ABOUT THIS TASK
The response must reproduce every record in full.

---+---

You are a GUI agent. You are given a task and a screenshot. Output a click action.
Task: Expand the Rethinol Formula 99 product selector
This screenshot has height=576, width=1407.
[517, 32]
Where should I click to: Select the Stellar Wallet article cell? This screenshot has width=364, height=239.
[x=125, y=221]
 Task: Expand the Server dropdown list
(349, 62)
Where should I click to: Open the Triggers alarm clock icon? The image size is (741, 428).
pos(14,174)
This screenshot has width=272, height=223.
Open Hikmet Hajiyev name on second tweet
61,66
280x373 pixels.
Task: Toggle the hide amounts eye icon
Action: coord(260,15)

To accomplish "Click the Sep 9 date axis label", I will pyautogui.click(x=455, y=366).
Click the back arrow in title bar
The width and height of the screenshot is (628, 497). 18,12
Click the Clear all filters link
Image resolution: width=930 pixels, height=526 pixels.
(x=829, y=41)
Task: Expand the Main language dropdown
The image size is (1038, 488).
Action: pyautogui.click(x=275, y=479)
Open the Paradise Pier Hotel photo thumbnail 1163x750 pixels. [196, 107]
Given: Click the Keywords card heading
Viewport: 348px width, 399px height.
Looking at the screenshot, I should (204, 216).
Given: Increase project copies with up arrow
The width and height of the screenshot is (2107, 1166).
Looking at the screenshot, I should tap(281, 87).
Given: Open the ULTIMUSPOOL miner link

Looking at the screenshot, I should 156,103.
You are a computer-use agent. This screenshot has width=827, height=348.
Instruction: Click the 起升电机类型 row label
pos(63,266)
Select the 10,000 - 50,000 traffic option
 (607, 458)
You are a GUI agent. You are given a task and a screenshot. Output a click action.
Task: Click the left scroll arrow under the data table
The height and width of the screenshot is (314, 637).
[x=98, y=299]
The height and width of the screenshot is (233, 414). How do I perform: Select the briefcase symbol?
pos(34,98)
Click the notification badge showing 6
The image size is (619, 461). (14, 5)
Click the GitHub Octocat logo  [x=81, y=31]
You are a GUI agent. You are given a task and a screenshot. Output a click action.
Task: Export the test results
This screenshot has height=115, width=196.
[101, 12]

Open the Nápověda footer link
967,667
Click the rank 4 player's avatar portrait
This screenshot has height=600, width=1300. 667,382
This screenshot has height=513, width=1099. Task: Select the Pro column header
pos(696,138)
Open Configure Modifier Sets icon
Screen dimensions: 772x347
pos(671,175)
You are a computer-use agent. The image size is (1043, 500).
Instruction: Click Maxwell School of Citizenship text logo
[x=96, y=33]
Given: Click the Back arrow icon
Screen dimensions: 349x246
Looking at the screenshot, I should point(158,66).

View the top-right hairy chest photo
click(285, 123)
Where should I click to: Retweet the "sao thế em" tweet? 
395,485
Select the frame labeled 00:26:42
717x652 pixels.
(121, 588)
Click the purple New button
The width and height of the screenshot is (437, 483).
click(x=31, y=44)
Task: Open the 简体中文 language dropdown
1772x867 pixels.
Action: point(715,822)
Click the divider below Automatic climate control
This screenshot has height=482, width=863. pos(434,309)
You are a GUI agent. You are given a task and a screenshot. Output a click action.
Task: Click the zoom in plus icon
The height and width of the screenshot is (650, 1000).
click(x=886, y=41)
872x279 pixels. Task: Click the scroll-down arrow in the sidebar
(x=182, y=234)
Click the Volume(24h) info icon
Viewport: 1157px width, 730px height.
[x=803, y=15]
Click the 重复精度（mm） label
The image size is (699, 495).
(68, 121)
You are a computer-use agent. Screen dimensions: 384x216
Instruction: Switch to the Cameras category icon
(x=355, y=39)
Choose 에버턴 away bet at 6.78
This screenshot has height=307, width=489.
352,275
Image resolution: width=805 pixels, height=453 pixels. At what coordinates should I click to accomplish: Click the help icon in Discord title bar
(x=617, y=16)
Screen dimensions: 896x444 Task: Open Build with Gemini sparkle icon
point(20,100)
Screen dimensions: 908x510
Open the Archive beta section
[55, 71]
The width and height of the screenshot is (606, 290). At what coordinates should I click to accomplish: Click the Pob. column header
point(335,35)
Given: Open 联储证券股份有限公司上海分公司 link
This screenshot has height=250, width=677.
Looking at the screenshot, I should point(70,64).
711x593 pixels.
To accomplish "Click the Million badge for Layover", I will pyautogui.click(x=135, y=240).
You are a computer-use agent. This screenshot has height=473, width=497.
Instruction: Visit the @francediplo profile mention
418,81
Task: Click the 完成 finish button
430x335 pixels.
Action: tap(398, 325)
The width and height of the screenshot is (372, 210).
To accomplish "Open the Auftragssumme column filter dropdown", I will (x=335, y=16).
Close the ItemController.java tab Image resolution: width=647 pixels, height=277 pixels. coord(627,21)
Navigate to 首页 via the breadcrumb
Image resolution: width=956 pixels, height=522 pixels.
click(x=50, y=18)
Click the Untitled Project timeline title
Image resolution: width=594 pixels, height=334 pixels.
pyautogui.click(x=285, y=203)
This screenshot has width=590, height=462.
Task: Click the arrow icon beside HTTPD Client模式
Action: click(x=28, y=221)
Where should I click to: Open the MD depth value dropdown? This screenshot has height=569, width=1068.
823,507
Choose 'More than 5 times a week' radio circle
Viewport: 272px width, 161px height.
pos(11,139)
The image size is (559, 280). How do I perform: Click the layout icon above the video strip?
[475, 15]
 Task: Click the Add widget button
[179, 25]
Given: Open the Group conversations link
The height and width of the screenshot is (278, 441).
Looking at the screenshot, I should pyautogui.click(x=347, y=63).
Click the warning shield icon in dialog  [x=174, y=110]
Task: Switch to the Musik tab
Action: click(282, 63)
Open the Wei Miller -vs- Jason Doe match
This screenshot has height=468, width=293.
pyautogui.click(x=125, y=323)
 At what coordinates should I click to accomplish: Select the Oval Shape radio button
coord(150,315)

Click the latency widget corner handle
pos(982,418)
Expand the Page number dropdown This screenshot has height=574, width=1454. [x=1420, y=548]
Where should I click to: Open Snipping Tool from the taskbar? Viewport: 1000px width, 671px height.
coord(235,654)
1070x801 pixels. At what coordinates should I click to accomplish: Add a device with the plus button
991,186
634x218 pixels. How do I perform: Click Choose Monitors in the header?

---+---

YOUR RESPONSE
You are a GUI agent. You are given a task and a screenshot. Output a click action.
Task: Expand the Rethinol Formula 99 product selector
This screenshot has height=576, width=1407.
[517, 32]
Where should I click to: Select the Stellar Wallet article cell? This screenshot has width=364, height=239.
[x=125, y=221]
 Task: Expand the Server dropdown list
(349, 62)
Where should I click to: Open the Triggers alarm clock icon? The image size is (741, 428).
pos(14,174)
This screenshot has width=272, height=223.
Open Hikmet Hajiyev name on second tweet
61,66
280x373 pixels.
Task: Toggle the hide amounts eye icon
Action: coord(260,15)

To accomplish "Click the Sep 9 date axis label", I will pyautogui.click(x=455, y=366).
Click the back arrow in title bar
The width and height of the screenshot is (628, 497). 18,12
Click the Clear all filters link
Image resolution: width=930 pixels, height=526 pixels.
(x=829, y=41)
Task: Expand the Main language dropdown
The image size is (1038, 488).
Action: pyautogui.click(x=275, y=479)
Open the Paradise Pier Hotel photo thumbnail 1163x750 pixels. [196, 107]
Given: Click the Keywords card heading
Viewport: 348px width, 399px height.
Looking at the screenshot, I should (204, 216).
Given: Increase project copies with up arrow
The width and height of the screenshot is (2107, 1166).
Looking at the screenshot, I should tap(281, 87).
Given: Open the ULTIMUSPOOL miner link

Looking at the screenshot, I should 156,103.
You are a computer-use agent. This screenshot has width=827, height=348.
Instruction: Click the 起升电机类型 row label
pos(63,266)
Select the 10,000 - 50,000 traffic option
 (607, 458)
You are a GUI agent. You are given a task and a screenshot. Output a click action.
Task: Click the left scroll arrow under the data table
The height and width of the screenshot is (314, 637).
[x=98, y=299]
The height and width of the screenshot is (233, 414). How do I perform: Select the briefcase symbol?
pos(34,98)
Click the notification badge showing 6
The image size is (619, 461). (14, 5)
Click the GitHub Octocat logo  [x=81, y=31]
You are a GUI agent. You are given a task and a screenshot. Output a click action.
Task: Export the test results
This screenshot has height=115, width=196.
[101, 12]

Open the Nápověda footer link
967,667
Click the rank 4 player's avatar portrait
This screenshot has height=600, width=1300. 667,382
This screenshot has height=513, width=1099. Task: Select the Pro column header
pos(696,138)
Open Configure Modifier Sets icon
Screen dimensions: 772x347
pos(671,175)
You are a computer-use agent. The image size is (1043, 500).
Instruction: Click Maxwell School of Citizenship text logo
[x=96, y=33]
Given: Click the Back arrow icon
Screen dimensions: 349x246
Looking at the screenshot, I should point(158,66).

View the top-right hairy chest photo
click(285, 123)
Where should I click to: Retweet the "sao thế em" tweet? 
395,485
Select the frame labeled 00:26:42
717x652 pixels.
(121, 588)
Click the purple New button
The width and height of the screenshot is (437, 483).
click(x=31, y=44)
Task: Open the 简体中文 language dropdown
1772x867 pixels.
Action: point(715,822)
Click the divider below Automatic climate control
This screenshot has height=482, width=863. pos(434,309)
You are a GUI agent. You are given a task and a screenshot. Output a click action.
Task: Click the zoom in plus icon
The height and width of the screenshot is (650, 1000).
click(x=886, y=41)
872x279 pixels. Task: Click the scroll-down arrow in the sidebar
(x=182, y=234)
Click the Volume(24h) info icon
Viewport: 1157px width, 730px height.
[x=803, y=15]
Click the 重复精度（mm） label
The image size is (699, 495).
(68, 121)
You are a computer-use agent. Screen dimensions: 384x216
Instruction: Switch to the Cameras category icon
(x=355, y=39)
Choose 에버턴 away bet at 6.78
This screenshot has height=307, width=489.
352,275
Image resolution: width=805 pixels, height=453 pixels. At what coordinates should I click to accomplish: Click the help icon in Discord title bar
(x=617, y=16)
Screen dimensions: 896x444 Task: Open Build with Gemini sparkle icon
point(20,100)
Screen dimensions: 908x510
Open the Archive beta section
[55, 71]
The width and height of the screenshot is (606, 290). At what coordinates should I click to accomplish: Click the Pob. column header
point(335,35)
Given: Open 联储证券股份有限公司上海分公司 link
This screenshot has height=250, width=677.
Looking at the screenshot, I should point(70,64).
711x593 pixels.
To accomplish "Click the Million badge for Layover", I will pyautogui.click(x=135, y=240).
You are a computer-use agent. This screenshot has height=473, width=497.
Instruction: Visit the @francediplo profile mention
418,81
Task: Click the 完成 finish button
430x335 pixels.
Action: tap(398, 325)
The width and height of the screenshot is (372, 210).
To accomplish "Open the Auftragssumme column filter dropdown", I will (x=335, y=16).
Close the ItemController.java tab Image resolution: width=647 pixels, height=277 pixels. coord(627,21)
Navigate to 首页 via the breadcrumb
Image resolution: width=956 pixels, height=522 pixels.
click(x=50, y=18)
Click the Untitled Project timeline title
Image resolution: width=594 pixels, height=334 pixels.
pyautogui.click(x=285, y=203)
This screenshot has width=590, height=462.
Task: Click the arrow icon beside HTTPD Client模式
Action: click(x=28, y=221)
Where should I click to: Open the MD depth value dropdown? This screenshot has height=569, width=1068.
823,507
Choose 'More than 5 times a week' radio circle
Viewport: 272px width, 161px height.
pos(11,139)
The image size is (559, 280). How do I perform: Click the layout icon above the video strip?
[475, 15]
 Task: Click the Add widget button
[179, 25]
Given: Open the Group conversations link
The height and width of the screenshot is (278, 441).
Looking at the screenshot, I should pyautogui.click(x=347, y=63).
Click the warning shield icon in dialog  [x=174, y=110]
Task: Switch to the Musik tab
Action: click(282, 63)
Open the Wei Miller -vs- Jason Doe match
This screenshot has height=468, width=293.
pyautogui.click(x=125, y=323)
 At what coordinates should I click to accomplish: Select the Oval Shape radio button
coord(150,315)

Click the latency widget corner handle
pos(982,418)
Expand the Page number dropdown This screenshot has height=574, width=1454. [x=1420, y=548]
Where should I click to: Open Snipping Tool from the taskbar? Viewport: 1000px width, 671px height.
coord(235,654)
1070x801 pixels. At what coordinates should I click to accomplish: Add a device with the plus button
991,186
634x218 pixels. How do I perform: Click Choose Monitors in the header?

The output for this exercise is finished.